Question

Simultaneous equations:
Find two numbers whose difference is 5 and whose sum is 11.

Answer

**step1** Understanding the problem

We are looking for two numbers. Let's call them the "larger number" and the "smaller number".
We are given two pieces of information about these numbers:
1. Their difference is 5. This means that the larger number is 5 more than the smaller number.
2. Their sum is 11. This means that when we add the larger number and the smaller number together, the total is 11.

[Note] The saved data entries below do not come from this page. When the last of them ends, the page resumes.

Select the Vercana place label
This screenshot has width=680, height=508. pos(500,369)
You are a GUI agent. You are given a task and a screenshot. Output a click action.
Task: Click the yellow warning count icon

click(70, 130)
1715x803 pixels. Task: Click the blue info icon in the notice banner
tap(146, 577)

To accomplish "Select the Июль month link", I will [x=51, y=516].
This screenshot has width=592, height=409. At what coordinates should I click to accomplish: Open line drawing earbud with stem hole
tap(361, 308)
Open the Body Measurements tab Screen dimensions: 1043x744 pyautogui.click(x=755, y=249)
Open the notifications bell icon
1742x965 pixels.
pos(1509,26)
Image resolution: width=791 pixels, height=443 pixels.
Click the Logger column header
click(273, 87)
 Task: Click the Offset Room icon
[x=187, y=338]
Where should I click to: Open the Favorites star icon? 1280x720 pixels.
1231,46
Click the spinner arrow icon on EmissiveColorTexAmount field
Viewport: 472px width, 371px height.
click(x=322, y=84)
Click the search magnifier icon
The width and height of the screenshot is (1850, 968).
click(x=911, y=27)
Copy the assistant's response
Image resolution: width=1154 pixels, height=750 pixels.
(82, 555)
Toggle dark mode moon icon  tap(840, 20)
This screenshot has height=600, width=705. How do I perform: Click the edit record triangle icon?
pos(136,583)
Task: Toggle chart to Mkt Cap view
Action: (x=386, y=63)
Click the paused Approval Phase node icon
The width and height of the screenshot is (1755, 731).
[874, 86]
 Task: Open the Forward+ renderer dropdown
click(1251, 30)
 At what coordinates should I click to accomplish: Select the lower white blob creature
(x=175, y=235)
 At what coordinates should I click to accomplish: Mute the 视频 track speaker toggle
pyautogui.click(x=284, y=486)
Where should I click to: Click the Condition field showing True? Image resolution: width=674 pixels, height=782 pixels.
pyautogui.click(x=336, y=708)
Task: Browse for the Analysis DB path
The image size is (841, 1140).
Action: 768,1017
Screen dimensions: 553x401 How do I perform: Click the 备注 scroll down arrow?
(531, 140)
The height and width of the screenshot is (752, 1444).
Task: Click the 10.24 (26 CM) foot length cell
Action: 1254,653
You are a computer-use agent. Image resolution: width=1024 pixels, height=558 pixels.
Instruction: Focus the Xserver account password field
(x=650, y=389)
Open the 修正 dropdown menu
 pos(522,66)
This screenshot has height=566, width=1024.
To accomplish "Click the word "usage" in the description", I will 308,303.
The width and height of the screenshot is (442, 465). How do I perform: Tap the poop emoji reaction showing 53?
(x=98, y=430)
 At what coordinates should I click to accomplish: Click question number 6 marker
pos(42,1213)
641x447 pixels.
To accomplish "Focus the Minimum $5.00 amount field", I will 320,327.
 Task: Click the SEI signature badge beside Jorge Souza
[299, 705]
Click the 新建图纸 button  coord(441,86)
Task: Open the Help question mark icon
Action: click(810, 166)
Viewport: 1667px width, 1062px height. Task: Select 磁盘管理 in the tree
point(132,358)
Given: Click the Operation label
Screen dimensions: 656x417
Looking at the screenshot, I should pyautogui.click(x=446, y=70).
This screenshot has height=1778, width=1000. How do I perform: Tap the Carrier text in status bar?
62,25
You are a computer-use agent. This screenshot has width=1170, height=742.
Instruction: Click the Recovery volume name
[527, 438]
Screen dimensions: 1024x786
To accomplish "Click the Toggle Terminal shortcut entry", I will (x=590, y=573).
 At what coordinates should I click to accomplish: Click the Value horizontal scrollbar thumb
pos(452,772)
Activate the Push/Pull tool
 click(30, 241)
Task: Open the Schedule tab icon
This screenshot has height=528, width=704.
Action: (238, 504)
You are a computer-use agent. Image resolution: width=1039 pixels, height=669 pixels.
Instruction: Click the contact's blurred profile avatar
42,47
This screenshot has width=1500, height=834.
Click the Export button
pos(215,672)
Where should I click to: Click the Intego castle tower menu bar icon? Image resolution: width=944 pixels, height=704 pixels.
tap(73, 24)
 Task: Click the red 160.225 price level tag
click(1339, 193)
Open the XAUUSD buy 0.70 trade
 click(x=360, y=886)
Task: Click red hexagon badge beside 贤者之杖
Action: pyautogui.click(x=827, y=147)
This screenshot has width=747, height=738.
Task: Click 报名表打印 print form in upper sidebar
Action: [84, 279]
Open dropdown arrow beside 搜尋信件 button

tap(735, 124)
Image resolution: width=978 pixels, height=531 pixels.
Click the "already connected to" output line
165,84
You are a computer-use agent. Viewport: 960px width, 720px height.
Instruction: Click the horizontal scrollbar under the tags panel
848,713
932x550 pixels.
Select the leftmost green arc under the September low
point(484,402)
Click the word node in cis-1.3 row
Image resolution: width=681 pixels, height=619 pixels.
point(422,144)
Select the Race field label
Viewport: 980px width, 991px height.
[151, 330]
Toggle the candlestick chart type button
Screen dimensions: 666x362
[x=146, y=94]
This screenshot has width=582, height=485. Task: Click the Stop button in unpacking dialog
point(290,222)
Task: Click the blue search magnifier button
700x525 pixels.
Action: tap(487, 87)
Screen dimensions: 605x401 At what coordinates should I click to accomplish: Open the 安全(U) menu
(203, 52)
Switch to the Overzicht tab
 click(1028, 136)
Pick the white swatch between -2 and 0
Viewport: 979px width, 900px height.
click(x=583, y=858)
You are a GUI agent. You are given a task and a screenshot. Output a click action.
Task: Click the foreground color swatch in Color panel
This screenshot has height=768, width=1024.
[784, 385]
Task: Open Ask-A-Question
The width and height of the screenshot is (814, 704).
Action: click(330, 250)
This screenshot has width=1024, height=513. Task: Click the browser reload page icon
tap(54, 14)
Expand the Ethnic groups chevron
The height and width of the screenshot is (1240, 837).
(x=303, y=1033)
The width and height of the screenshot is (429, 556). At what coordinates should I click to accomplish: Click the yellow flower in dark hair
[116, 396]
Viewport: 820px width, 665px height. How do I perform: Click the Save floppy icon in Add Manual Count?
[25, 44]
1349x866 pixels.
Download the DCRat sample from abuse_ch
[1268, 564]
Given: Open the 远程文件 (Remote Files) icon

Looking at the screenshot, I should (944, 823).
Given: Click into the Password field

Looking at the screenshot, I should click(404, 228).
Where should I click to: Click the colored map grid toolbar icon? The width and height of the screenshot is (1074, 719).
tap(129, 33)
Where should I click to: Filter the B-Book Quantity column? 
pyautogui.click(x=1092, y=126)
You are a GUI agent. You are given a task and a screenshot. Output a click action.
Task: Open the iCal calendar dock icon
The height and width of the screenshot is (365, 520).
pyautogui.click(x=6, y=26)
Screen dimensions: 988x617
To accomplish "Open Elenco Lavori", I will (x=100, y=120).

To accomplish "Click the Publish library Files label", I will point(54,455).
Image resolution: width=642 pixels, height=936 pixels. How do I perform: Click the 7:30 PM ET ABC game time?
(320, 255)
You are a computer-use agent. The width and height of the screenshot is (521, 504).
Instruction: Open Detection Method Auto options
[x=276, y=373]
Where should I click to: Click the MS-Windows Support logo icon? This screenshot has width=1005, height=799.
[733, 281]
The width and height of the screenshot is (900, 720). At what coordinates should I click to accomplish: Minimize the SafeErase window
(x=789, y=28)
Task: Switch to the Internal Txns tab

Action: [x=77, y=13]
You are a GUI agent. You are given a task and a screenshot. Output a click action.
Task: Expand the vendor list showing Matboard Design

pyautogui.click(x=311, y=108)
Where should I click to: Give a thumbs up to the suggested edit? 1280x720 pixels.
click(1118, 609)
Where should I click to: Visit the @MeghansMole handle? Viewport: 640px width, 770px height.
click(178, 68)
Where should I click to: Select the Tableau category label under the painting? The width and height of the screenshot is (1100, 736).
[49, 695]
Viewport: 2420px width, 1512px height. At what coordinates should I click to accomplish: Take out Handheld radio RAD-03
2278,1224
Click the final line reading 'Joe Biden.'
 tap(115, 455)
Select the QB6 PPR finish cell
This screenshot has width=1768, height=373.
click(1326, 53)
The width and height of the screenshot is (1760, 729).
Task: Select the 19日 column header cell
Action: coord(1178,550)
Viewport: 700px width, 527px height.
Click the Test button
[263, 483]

**step2** Visualizing the relationship between the numbers

Imagine we have two lengths. One length is the "smaller number". The other length is the "larger number".
Since the difference between them is 5, we know that the "larger number" is equal to the "smaller number" plus 5.
So, Larger Number = Smaller Number + 5.

**step3** Finding twice the smaller number

We know that the sum of the two numbers is 11.
This means: (Smaller Number + 5) + Smaller Number = 11.
We can combine the "Smaller Number" parts:
Two times the Smaller Number + 5 = 11.
To find out what "Two times the Smaller Number" is, we need to take away the 5 from the total sum of 11.
$$11 - 5 = 6$$
So, two times the Smaller Number is 6.

**step4** Calculating the smaller number

Since two times the Smaller Number is 6, to find the Smaller Number, we divide 6 by 2.
$$6 \div 2 = 3$$
Therefore, the smaller number is 3.

**step5** Calculating the larger number

We know the smaller number is 3. We also know from the problem that the larger number is 5 more than the smaller number.
So, to find the larger number, we add 5 to the smaller number.
$$3 + 5 = 8$$
Therefore, the larger number is 8.

**step6** Verifying the solution

Let's check if our two numbers, 8 and 3, satisfy both conditions given in the problem:
1. Is their difference 5?
$$8 - 3 = 5$$
Yes, the difference is 5.
2. Is their sum 11?
$$8 + 3 = 11$$
Yes, the sum is 11.
Both conditions are met, so our solution is correct.